Following the bonding stage, a laser or a precision knife cuts the cross-sectional shape of the object. The excess material surrounding the cut shape is often left in place to provide support for subsequent layers. In some variations of the process, this excess material is cross-hatched to make it easier to remove after the build is complete. The build platform then descends, and the sequence repeats until the object is fully formed. After the final layer is added and cut, the completed part is extracted from the surrounding waste material.

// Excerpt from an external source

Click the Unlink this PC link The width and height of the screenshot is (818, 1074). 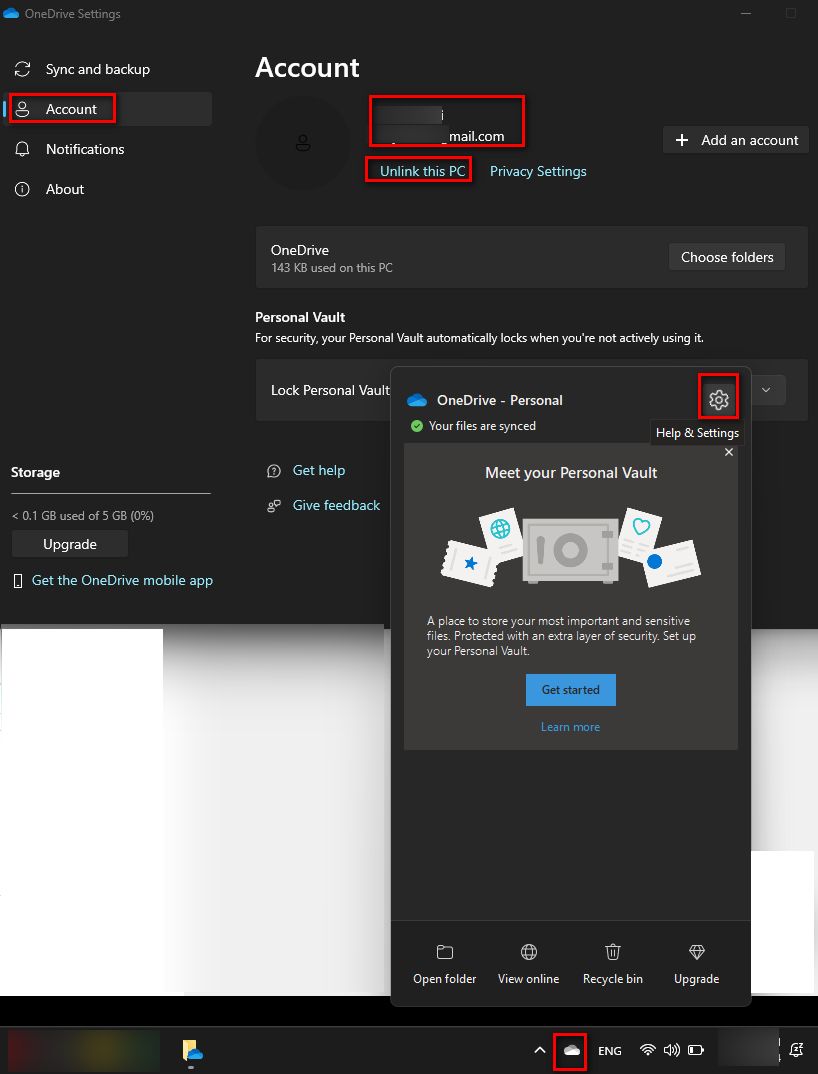[x=418, y=170]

Methods of Sheet Lamination
Two primary methods of sheet lamination are Laminated Object Manufacturing (LOM) and Ultrasonic Additive Manufacturing (UAM). LOM uses materials like paper or plastic that are coated with a heat-activated adhesive. In the LOM process, a heated roller passes over the sheet to bond it to the layer below before a laser or knife cuts the object’s contour. This method is a combination of additive and subtractive techniques, as it both adds layers and cuts material away.
Ultrasonic Additive Manufacturing (UAM) is a hybrid process used for metal components. This technique uses metal foils, which are bonded together through high-frequency ultrasonic vibrations under pressure, without melting the material. UAM integrates CNC machining, which is used to periodically mill the contours of the part as layers are added. This low-temperature process allows for the creation of parts with complex internal geometries and enables the embedding of sensitive components like electronics and sensors between the metal layers.

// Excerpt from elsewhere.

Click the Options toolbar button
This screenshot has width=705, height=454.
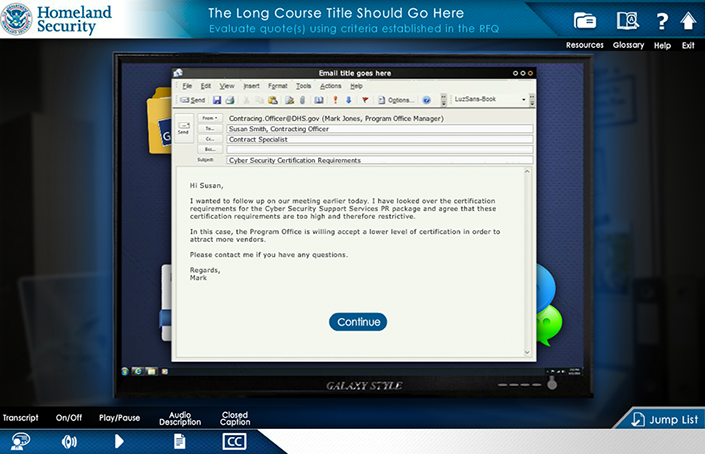click(x=396, y=100)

Materials Used in Sheet Lamination
Paper is one of the most common materials, particularly in Laminated Object Manufacturing (LOM), where it is used to create low-cost visual models and prototypes. Standard copy paper, often between 0.1 mm and 0.2 mm thick, can be used. The resulting parts have wood-like characteristics.
Plastics such as PVC and polycarbonate are also used, offering more durability and flexibility for prototypes compared to paper. For functional parts requiring high strength, metals are the material of choice, primarily used in the Ultrasonic Additive Manufacturing (UAM) process. Common metals include aluminum, copper, stainless steel, and titanium. The UAM process can also bond dissimilar metals together. Some advanced sheet lamination techniques can create parts from composites, such as fiber-reinforced materials, by combining them with thermoplastics.
Common Applications
Sheet lamination is widely used for rapid prototyping, where it can quickly and inexpensively produce aesthetic models, architectural mock-ups, and conceptual designs. Paper-based LOM, for example, is well-suited for creating large-scale visual models for demonstrations and ergonomic studies. The ability to produce full-color parts with some paper-based systems adds to its utility for marketing props.
In addition to prototyping, sheet lamination is used to create tooling, jigs, and fixtures for manufacturing processes. LOM can be used to produce sacrificial patterns for sand casting and investment casting. The Ultrasonic Additive Manufacturing (UAM) process has applications in the aerospace, automotive, and medical fields. Its ability to create strong, lightweight metal parts with complex internal cooling channels is valuable. A unique application of UAM is to embed sensors, wiring, and other electronic components directly into solid metal parts, creating “smart” structures for use in everything from airframes to medical devices.